A Firenze faceva caldo, un bel caldo umido e appiccicoso, di quelli che sembrano suggerirti una rapida fuga al mare, in piscina o su un’amaca in pineta. Invece eravamo in tantissimi. Ero un po’ scettico: quello che sarebbe andato in scena di lì a poco era il primo concerto di Eddie Vedder da solista in Italia – rivelerà di essere particolarmente emozionato e di non aver mai suonato da solo davanti ad un pubblico così numeroso, 56 mila persone. «Questo succede solo in Italia», dirà lui stesso. Un po’ scettico, dicevo. Un festival rock all’aperto, 56 mila persone per un concerto solista, chissà.
Forse le chiacchiere copriranno la musica e la voce di un solo uomo sul palco, forse sarebbe stato più adatto ad un teatro. Ma Eddie Vedder, prima di imporsi come grandissimo cantautore, è stato ed è tutt’ora leader e voce di una delle più grandi band della storia della musica rock, e sicuramente del movimento Grunge, ovvero i Pearl Jam. La sensazione infatti è quella di essere ad un loro concerto, si moltiplicano le magliette di Pearl Jam appunto, o di altri gruppi storici della Seattle degli anni ’90, dai Nirvana ai Soundgarden.
Sarà una serata speciale, forse il concerto della vita per tanti, per tante ragioni, perché Chris Cornell, amico intimo di Eddie e voce leader dei Soundgarden è da poco scomparso, perché è San Giovanni, patrono di Firenze, perché è il suo primo concerto da solista in Italia, perché siamo tantissimi davvero, e siamo tesi ed emozionati.

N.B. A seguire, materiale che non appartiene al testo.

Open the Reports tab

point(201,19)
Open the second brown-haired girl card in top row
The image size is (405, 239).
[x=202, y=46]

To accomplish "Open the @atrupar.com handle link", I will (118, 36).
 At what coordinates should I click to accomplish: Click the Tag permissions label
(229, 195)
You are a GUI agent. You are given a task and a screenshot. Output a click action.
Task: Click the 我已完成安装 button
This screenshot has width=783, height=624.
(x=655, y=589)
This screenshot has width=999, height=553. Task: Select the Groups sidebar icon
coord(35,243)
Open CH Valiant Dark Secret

L’attesa infinita ci porta al boato delle 22.30, quando Eddie, dopo i live di Samuel dei Subsonica e Glen Hansard,
sale sul palco, con un incedere apparentemente goffo ma sicuro di essere nel suo “place to be”, su quel palco scarno con qualche strumento e un registratore a nastro, addobbato come una cameretta. Parte forte Eddie, subito tre brani storici dei Pearl Jam, alcuni brani intimi e meravigliosi tratti dalla colonna sonora di Into The Wild, una Black dedicata a Chris in cui lui stesso si commuove e cover da brividi, tra cui Brain Damage e Comfortably Numb dei Pink Floyd e una Imagine da pelle d’oca, con una platea illuminata a giorno da smartphone e luci.

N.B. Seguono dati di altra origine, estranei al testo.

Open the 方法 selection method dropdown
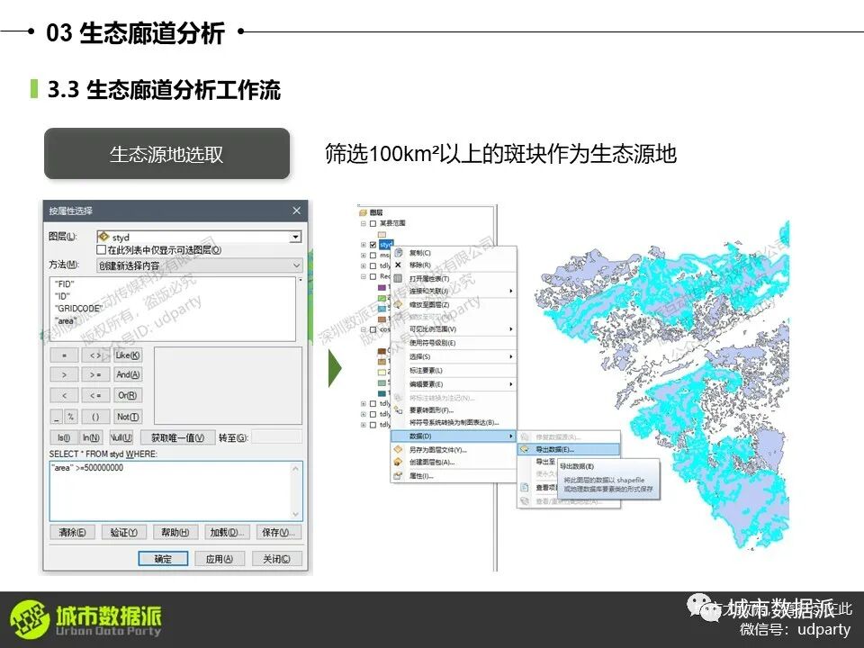Image resolution: width=864 pixels, height=648 pixels. 296,266
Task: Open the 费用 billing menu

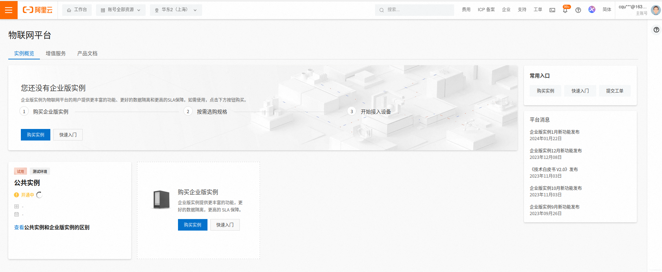Action: [466, 10]
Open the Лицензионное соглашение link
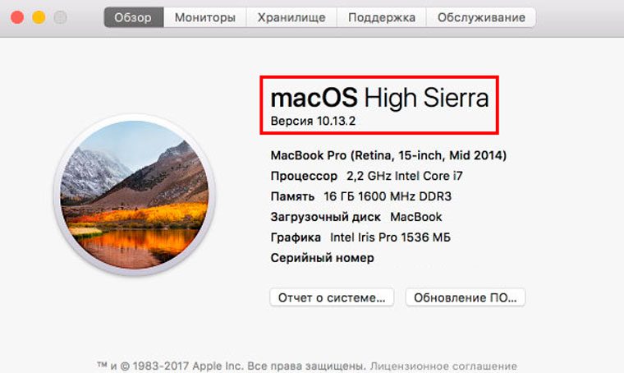 pyautogui.click(x=443, y=366)
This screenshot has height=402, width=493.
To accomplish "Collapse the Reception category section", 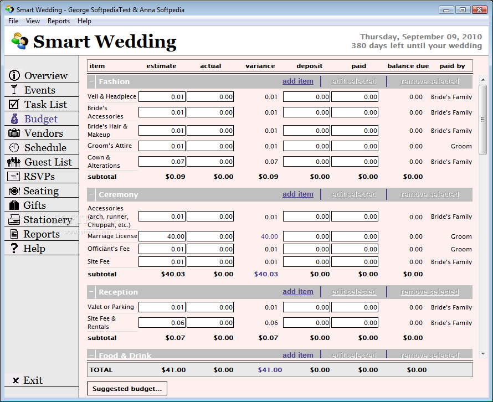I will [x=92, y=292].
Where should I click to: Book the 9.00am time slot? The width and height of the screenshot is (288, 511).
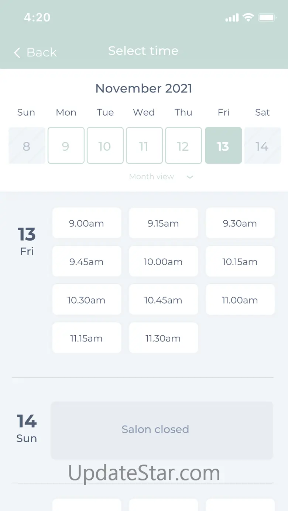(x=86, y=223)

Quando una stella cometa solca il cielo, capiamo che probabilmente stiamo davvero assistendo al concerto della vita, quello che non dimenticheremo mai. Due ore da solo sul palco con un’energia ed una connessione incredibile con il suo pubblico, tutto in rigoroso silenzio, rotto solo per cantare a memoria canzoni che si sono prese uno spazio d’onore nella storia della musica.